------ EXERCISE DATA ------

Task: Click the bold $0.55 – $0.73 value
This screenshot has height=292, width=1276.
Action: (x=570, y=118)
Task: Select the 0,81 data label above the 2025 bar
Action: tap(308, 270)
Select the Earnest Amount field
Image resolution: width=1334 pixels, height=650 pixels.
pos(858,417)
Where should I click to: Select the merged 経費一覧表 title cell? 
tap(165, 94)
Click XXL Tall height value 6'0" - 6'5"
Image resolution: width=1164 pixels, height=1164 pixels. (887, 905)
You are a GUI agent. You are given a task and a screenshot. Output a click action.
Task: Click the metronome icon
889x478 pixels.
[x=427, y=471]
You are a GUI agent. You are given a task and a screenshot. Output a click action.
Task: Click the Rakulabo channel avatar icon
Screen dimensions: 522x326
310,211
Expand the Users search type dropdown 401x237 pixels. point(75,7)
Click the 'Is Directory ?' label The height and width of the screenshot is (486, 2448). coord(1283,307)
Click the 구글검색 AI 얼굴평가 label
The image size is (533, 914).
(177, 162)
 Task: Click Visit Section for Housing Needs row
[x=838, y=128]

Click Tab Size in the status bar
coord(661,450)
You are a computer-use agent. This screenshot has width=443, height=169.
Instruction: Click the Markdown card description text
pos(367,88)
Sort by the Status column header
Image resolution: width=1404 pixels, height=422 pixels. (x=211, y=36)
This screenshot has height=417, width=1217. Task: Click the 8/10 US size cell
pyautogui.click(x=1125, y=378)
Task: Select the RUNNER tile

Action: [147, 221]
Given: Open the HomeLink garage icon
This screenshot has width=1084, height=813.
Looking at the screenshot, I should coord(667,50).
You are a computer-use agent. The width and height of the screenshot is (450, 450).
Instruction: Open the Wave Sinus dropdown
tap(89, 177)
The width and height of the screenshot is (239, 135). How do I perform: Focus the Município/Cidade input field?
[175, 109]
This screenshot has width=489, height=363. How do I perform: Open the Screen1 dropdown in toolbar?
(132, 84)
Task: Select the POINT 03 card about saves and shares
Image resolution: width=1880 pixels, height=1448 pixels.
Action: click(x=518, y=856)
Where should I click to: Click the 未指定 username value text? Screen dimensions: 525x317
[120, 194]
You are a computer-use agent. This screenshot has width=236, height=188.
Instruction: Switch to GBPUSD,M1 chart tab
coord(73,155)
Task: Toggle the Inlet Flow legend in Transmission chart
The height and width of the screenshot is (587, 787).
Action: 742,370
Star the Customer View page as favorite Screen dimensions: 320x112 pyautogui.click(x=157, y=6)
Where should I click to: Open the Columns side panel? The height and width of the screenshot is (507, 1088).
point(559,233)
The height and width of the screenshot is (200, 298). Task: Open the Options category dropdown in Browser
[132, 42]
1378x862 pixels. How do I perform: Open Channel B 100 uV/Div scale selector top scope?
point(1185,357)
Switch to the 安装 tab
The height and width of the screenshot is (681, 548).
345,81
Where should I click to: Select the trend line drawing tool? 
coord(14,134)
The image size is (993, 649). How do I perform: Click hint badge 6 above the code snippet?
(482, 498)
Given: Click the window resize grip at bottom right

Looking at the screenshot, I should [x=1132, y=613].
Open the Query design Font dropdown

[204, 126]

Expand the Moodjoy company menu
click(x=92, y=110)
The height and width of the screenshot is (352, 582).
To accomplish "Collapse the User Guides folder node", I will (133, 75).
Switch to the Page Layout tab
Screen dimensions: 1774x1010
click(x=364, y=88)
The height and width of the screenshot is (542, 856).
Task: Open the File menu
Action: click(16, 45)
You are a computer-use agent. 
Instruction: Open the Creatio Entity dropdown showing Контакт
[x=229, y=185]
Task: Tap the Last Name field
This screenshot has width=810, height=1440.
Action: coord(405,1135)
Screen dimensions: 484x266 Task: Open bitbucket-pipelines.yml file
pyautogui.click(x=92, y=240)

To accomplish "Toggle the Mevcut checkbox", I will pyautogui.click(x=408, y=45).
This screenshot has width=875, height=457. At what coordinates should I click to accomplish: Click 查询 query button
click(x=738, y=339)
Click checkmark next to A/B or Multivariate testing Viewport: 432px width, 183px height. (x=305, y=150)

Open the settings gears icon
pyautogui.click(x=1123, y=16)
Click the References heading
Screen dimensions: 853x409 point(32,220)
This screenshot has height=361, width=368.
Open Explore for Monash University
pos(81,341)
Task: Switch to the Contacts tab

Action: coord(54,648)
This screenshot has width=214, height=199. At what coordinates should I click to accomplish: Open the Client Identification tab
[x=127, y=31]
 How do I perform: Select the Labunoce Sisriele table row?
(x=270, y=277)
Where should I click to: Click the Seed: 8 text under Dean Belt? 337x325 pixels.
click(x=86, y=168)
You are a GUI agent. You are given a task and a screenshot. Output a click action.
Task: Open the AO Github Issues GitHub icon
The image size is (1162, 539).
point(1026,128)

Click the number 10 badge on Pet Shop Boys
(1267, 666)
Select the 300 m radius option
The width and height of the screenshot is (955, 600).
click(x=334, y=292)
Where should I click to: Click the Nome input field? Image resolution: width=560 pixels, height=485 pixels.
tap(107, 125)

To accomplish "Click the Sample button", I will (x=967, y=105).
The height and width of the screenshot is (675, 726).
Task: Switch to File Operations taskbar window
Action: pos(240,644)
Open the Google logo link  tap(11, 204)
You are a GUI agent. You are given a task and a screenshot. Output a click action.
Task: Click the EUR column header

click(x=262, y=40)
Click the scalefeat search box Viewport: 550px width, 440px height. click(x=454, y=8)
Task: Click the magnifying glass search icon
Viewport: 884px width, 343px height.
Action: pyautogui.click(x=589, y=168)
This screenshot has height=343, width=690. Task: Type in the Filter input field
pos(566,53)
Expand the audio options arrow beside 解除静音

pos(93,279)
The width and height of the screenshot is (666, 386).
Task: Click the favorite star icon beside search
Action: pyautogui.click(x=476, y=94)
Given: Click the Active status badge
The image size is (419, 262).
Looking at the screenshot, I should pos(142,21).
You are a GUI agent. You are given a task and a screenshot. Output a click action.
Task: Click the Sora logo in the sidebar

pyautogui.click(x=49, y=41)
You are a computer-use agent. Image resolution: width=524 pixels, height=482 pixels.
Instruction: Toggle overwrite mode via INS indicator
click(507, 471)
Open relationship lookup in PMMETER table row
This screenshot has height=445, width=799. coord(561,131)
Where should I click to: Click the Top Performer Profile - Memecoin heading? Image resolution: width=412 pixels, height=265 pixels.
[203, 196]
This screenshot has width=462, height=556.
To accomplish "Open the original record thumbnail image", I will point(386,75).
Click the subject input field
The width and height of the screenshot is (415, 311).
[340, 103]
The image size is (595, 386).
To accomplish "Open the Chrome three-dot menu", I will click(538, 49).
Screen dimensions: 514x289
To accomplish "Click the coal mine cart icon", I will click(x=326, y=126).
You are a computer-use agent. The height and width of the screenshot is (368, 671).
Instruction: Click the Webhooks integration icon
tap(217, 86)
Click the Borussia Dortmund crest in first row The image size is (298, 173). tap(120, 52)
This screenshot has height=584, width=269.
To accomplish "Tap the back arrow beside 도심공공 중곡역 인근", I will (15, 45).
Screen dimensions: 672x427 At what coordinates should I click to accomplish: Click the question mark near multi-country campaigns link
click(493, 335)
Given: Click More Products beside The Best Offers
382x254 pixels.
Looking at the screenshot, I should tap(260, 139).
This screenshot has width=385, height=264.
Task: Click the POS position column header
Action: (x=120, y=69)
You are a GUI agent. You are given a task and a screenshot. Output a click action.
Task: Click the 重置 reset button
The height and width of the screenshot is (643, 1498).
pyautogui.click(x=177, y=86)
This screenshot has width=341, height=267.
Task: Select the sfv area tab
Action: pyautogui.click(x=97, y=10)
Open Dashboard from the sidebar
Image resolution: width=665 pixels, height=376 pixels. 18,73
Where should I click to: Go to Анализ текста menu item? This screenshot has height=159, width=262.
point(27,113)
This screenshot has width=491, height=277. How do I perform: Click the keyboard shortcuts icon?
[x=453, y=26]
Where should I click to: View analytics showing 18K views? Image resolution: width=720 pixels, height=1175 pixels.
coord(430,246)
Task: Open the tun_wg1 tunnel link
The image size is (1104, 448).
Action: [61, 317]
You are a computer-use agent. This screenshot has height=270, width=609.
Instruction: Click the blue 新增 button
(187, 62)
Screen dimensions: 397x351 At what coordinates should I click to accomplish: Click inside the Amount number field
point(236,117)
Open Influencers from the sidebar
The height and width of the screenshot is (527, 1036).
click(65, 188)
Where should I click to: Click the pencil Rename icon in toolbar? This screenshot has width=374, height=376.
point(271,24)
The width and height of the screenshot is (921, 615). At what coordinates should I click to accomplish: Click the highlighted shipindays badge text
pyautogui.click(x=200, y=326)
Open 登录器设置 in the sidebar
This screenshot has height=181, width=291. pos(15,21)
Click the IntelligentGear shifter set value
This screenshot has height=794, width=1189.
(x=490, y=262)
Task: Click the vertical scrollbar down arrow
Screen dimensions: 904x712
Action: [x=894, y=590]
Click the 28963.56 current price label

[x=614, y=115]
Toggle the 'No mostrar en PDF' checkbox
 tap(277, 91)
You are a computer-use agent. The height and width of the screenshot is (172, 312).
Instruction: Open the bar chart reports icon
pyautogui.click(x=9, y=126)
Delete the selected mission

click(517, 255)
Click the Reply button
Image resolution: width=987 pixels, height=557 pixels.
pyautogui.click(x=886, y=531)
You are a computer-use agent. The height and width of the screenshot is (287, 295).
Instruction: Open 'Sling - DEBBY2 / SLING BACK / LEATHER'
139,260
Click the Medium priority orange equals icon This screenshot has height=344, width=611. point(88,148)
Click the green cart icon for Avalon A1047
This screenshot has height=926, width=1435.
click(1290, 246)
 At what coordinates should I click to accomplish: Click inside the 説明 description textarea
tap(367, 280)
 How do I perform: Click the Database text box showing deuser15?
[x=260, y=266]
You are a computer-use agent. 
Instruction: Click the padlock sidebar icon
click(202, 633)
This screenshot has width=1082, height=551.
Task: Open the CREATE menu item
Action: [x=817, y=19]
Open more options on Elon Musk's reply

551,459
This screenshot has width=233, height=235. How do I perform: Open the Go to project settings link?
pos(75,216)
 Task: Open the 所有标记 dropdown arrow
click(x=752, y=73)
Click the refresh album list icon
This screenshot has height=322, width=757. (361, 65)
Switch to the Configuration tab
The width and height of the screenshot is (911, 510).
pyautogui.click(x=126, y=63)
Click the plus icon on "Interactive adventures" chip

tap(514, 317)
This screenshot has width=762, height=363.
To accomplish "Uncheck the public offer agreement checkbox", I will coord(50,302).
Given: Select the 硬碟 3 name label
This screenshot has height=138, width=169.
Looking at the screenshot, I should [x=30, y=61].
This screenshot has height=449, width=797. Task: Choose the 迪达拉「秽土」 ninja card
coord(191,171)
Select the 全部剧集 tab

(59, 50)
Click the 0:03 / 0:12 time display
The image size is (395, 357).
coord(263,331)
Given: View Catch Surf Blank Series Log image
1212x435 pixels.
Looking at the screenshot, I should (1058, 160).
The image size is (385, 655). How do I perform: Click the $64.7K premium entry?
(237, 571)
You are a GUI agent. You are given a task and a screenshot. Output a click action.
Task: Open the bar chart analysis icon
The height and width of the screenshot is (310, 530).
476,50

------

WHAT TO DO.
Reproduce exactly the lines from the beginning of the entries above up to and including the line that contains "Expand the Users".

WRITTEN RESPONSE.
Task: Click the bold $0.55 – $0.73 value
This screenshot has height=292, width=1276.
Action: (x=570, y=118)
Task: Select the 0,81 data label above the 2025 bar
Action: tap(308, 270)
Select the Earnest Amount field
Image resolution: width=1334 pixels, height=650 pixels.
pos(858,417)
Where should I click to: Select the merged 経費一覧表 title cell? 
tap(165, 94)
Click XXL Tall height value 6'0" - 6'5"
Image resolution: width=1164 pixels, height=1164 pixels. (887, 905)
You are a GUI agent. You are given a task and a screenshot. Output a click action.
Task: Click the metronome icon
889x478 pixels.
[x=427, y=471]
You are a GUI agent. You are given a task and a screenshot. Output a click action.
Task: Click the Rakulabo channel avatar icon
Screen dimensions: 522x326
310,211
Expand the Users search type dropdown 401x237 pixels. point(75,7)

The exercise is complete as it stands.